WATCH: Liberals announce new clean energy incentives in federal budget
Transport Canada will also get $5 million over three years to work with auto manufacturers to get them to set voluntary sales targets for zero-emission vehicles to keep up with anticipated demand.
Budget 2019 also includes a plan to spend $1.01 billion in 2018-2019 through the Green Municipal Fund to help the Federation of Canadian Municipalities to make large community buildings more energy efficient, help homeowners with the costs of retrofitting their homes, and provide financing to improve energy efficiency in affordable housing developments.
Media and people who pay for it
Media and people who pay for their news will also likely see some benefits from the budget.
The government had proposed in the fall economic statement a fund worth $50 million over five years to support local news in underserved communities.
While that proposal is no longer on the table, the budget does propose three new tax measures.
First, subscribers to Canadian digital news will be able to claim up to $500 in costs towards eligible digital subscriptions for a maximum tax credit of $75 per year.
WATCH: Morneau says they’re still working towards balancing the budget
Second, qualified Canadian journalism organizations will be able to claim a 25 per cent credit on the salaries or wages paid to eligible newsroom employees, subject to a cap of $55,000 per employee for a maximum tax credit of $13,750 per year per eligible employee. According to the budget, organizations “carrying on a broadcast undertaking” will not qualify for the tax credit.

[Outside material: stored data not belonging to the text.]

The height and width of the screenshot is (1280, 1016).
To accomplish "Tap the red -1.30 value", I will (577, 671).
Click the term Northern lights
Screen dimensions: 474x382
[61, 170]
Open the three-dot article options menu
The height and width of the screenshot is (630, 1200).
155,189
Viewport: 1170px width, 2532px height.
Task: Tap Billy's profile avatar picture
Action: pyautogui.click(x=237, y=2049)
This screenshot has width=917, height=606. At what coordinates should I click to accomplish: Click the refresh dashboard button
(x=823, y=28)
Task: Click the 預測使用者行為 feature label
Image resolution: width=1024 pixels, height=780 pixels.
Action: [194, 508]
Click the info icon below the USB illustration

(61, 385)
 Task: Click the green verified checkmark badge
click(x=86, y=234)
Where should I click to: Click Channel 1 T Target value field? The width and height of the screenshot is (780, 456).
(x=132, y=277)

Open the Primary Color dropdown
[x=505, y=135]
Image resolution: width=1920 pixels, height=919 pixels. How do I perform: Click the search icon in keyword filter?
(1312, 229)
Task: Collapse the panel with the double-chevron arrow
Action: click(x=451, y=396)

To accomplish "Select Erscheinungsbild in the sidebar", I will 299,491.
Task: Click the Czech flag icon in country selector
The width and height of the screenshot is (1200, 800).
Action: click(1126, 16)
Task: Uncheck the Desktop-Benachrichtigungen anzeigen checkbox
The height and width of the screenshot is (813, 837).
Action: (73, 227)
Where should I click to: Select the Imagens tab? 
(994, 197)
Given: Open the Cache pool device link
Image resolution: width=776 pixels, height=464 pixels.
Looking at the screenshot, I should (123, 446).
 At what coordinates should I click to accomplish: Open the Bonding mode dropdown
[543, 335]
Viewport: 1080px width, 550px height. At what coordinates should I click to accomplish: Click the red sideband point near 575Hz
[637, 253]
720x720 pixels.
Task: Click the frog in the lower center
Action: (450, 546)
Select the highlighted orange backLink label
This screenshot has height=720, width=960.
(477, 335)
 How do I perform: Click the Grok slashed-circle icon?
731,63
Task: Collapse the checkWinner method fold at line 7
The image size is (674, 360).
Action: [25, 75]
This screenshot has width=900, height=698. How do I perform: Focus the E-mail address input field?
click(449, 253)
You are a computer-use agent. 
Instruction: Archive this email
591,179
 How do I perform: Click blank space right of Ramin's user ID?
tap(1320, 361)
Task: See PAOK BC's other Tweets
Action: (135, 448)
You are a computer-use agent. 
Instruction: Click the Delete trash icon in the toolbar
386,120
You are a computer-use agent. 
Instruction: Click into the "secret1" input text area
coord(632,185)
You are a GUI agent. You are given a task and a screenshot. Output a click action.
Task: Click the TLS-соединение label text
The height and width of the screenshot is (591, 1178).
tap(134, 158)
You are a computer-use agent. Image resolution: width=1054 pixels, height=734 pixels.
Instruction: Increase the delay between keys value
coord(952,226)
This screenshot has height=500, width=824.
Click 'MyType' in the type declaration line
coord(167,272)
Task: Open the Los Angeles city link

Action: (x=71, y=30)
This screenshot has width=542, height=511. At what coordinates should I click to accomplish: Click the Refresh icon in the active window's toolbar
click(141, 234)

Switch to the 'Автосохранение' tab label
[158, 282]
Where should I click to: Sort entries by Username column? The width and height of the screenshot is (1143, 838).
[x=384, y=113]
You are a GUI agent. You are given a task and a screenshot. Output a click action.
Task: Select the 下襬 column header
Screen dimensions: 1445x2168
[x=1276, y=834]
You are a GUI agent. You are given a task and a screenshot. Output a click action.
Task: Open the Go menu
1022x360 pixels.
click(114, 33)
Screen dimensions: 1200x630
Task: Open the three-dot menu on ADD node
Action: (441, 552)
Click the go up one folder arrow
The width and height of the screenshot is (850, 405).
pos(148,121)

Third, qualified Canadian journalism organizations will be able to apply to be a new category of tax-exempt qualified donee that will let them issue charitable tax credits or donation deductions.
They will have to file yearly returns with the Canada Revenue Agency and disclose the names of any donors giving more than $5,000, as is the case for other charitable organizations.
WATCH BELOW: Finance Minister Bill Morneau presented the 2019 federal budget in the House of Commons Tuesday.
People with employer stock options or big earnings
Anyone who makes more than $250,000 and was hoping for a break on their taxes is out of luck.
There are no measures in the budget to lower personal income tax rates, including for high earners.
As well, the government is proposing to limit the use of employee stock options by changing the tax regime around them.
Stock options give employees the right to get shares in their employing company at a special rate, are essentially an alternate form of compensation.
They are currently taxed at the same rate as capital gains, which are roughly half the rate of personal income.
The government says that tax regime sees benefits go “disproportionately” to a small number of high-income people and “does not believe that employee stock options should be used as a tax-preferred method of compensation for executives of large, mature companies.”
On a similar note, small business owners hoping for a tax break are also likely to be disappointed in the budget.
There are no small business tax breaks included in Budget 2019.
People hoping to buy edible cannabis products
The measures proposed in Budget 2019 are not so much a negative as a change to the tax structure around new categories of cannabis products.
Right now, cannabis products are subject to a flat rate on the amount of cannabis in the product purchased by the consumer.
But after legalizing marijuana in October 2018, three new legal categories of cannabis products will be available in Canada, and those will be subject to a different rate of tax.
Cannabis edibles, cannabis extracts and cannabis topicals will instead be taxed on the concentration of THC they contain rather than the quantity of the cannabis plant.
THC is the psychoactive component of marijuana that produces the effect of a high.